1. Dépistage des IgG : obtenez des immunoglobulines sériques quantitatives. Référence adulte normale : IgG4–12g/L, IgA0,7–4g/L, IgM0,5–2g/L. Les IgG < 4 g/L (ou < 2 SD en dessous de la moyenne ajustée selon l’âge) déclenchent un bilan plus approfondi. 2. Réponse vaccinale : Administrer le vaccin polysaccharidique antipneumococcique 23 valent (PPSV23) et mesurer les IgG spécifiques du sérotype 4 semaines plus tard. Échec défini comme <1,3 µg/mL pour ≥8 des 14 sérotypes (sensibilité=92 %, spécificité=88 %). 3. Exclusion des causes secondaires : test de dépistage du VIH (ELISA, Western blot de confirmation), électrophorèse des protéines sériques (pour exclure une hypogammaglobulinémie secondaire à une entéropathie exsudative) et examen des médicaments (par exemple, rituximab dans les 6 mois). 4. Tests génétiques : chez les patients présentant une maladie à début précoce (<5 ans) ou des antécédents familiaux, effectuer un panel NGS ciblé ; variantes pathogènes identifiées dans 23 % des cas de CVID (par exemple, NFKB2, CTLA4). 5. Imagerie : tomodensitométrie haute résolution du thorax pour évaluer les bronchectasies ; rendement diagnostique = 78 % chez les patients avec ≥2 SBI.

Bilan de laboratoire

| Test | Plage de référence | Sensibilité | Spécificité | |------|----------------|------------|------------| | IgG sériques | 4 à 12 g/L | 94% | 88% | | Sérum IgA | 0,7 à 4 g/L | 70% | 80% | | Sérum IgM | 0,5 à 2 g/L | 65% | 75% | | IgG antipneumococciques (post-vax) | ≥1,3µg/mL (≥8 sérotypes) | 92% | 88% | | Sous-ensemble de lymphocytes (cellules B CD19⁺) | 100 à 500 cellules/µL | 60% | 85% |

Imagerie

  • Modalité de choix : CT haute résolution (HRCT) du thorax.
  • Résultats : épaississement de la paroi bronchique, bronchectasie cylindrique et colmatage du mucus.
  • Rendement diagnostique : 78 % chez les patients avec ≥2 SBI, 92 % en association avec des IgG < 5 g/L.

Systèmes de notation

  • Score de gravité de l'infection par immunodéficience (IISS) :
  • SBI=2 points
  • Infection non grave = 1 point
  • Hospitalisation=1 point
  • Un score ≥ 5 prédit une mortalité à 3 ans = 22 % contre 7 % (p <0,001).

Diagnostic différentiel

| État | Caractéristique distinctive | Niveau d'IgG | Réponse vaccinale | |---------------|---------|---------------|-------------------| | CVID | Faible IgG + mauvaise réponse au PPSV23 | <4g/L | <1,3µg/mL (≥8 sérotypes) | | Agammaglobulinémie liée à l'X | Cellules B quasi absentes (<10 cellules/µL) | <2g/L | Sans objet | | Hypogammaglobulinémie secondaire (par ex.

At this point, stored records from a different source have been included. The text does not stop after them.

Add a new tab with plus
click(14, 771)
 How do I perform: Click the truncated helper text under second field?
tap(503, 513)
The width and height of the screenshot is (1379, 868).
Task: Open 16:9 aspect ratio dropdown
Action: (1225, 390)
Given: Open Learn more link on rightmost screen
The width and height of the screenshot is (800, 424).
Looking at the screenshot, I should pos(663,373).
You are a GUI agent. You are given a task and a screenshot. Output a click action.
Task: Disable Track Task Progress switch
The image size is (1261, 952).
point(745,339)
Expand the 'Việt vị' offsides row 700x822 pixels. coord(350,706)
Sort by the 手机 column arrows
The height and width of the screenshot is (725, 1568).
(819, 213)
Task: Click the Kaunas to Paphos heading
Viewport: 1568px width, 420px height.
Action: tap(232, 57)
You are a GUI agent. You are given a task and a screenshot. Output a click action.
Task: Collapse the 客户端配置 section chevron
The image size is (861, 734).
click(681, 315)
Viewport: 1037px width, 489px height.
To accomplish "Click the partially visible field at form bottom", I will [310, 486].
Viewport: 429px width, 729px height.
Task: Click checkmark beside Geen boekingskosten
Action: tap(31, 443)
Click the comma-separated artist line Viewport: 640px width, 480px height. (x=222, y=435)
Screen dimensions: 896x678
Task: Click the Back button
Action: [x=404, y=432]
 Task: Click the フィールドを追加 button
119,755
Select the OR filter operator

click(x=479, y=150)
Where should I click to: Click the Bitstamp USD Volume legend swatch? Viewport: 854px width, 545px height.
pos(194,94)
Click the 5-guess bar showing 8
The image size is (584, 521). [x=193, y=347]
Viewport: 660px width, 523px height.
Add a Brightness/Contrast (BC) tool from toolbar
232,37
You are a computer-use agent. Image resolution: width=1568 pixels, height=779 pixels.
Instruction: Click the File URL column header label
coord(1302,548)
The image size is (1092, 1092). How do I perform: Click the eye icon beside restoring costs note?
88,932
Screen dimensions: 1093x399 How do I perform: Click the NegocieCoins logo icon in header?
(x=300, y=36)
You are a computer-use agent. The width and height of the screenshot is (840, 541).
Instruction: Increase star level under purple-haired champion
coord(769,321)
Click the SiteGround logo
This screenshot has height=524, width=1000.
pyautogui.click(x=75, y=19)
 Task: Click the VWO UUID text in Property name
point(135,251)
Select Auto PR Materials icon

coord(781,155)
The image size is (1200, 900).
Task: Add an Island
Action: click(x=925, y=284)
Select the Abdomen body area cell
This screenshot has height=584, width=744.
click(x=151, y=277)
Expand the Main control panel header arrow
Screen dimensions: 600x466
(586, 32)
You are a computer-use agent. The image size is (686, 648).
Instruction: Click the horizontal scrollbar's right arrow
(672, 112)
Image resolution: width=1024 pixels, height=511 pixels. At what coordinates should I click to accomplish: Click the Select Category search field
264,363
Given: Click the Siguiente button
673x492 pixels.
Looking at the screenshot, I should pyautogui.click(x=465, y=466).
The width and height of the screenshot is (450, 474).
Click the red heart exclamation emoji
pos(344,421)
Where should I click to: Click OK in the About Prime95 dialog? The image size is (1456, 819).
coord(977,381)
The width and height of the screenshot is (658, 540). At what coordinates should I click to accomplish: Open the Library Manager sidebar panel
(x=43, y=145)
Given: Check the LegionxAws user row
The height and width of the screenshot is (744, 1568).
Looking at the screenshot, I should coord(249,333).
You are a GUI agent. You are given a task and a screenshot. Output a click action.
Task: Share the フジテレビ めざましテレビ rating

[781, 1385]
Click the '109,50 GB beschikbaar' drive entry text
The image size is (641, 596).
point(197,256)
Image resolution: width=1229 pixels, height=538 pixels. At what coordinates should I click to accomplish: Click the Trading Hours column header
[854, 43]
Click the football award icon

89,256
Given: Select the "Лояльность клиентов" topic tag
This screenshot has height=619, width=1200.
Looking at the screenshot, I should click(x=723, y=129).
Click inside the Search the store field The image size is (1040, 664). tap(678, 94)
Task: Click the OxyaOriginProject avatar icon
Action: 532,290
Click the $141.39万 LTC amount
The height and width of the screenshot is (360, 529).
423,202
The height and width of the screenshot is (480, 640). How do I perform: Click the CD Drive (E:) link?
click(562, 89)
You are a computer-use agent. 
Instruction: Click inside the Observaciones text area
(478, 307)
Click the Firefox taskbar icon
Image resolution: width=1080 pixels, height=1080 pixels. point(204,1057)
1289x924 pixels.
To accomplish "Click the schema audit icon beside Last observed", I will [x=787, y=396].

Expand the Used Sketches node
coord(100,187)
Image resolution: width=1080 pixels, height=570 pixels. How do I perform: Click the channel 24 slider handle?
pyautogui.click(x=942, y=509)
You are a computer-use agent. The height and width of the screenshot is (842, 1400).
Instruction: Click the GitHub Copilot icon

LLC) | Présence de clone malin | Variables | Variables | | Déficit en sous-classe d'IgG | IgG2 isolée < 1,5 g/L | IgG totales normales | Mauvaise réponse aux antigènes polysaccharidiques uniquement |

Critères de biopsie/procédure

  • La bronchoscopie avec lavage broncho-alvéolaire (LBA) est indiquée lorsque les cultures d'expectorations sont négatives et que la TDM-HR montre de nouveaux infiltrats ; Un nombre de neutrophiles BAL > 30 % prédit une infection bactérienne avec une sensibilité = 85 %.

Gestion et traitement

Prise en charge aiguë

Les patients présentant une lésion traumatique aiguë nécessitent une stabilisation immédiate : protection des voies respiratoires, supplément d'oxygène pour maintenir la SpO₂≥94 % et antibiotiques intraveineux à large spectre (par exemple, ceftriaxone 2 g toutes les 24 heures plus azithromycine 500 mg toutes les 24 heures). Les laboratoires de base incluent le CBC, la CMP, la CRP, la procalcitonine et les IgG sériques. Si les IgG < 5 g/L, une dose de charge d'IgIV de 2 g/kg (administrée à raison de 1 g/kg sur 2 heures, à répéter après 24 heures) est recommandée conformément aux lignes directrices IDSA 2021 (GradeB). Surveiller les réactions à la perfusion (température, tension artérielle, urticaire) toutes les 15 minutes pendant la première heure.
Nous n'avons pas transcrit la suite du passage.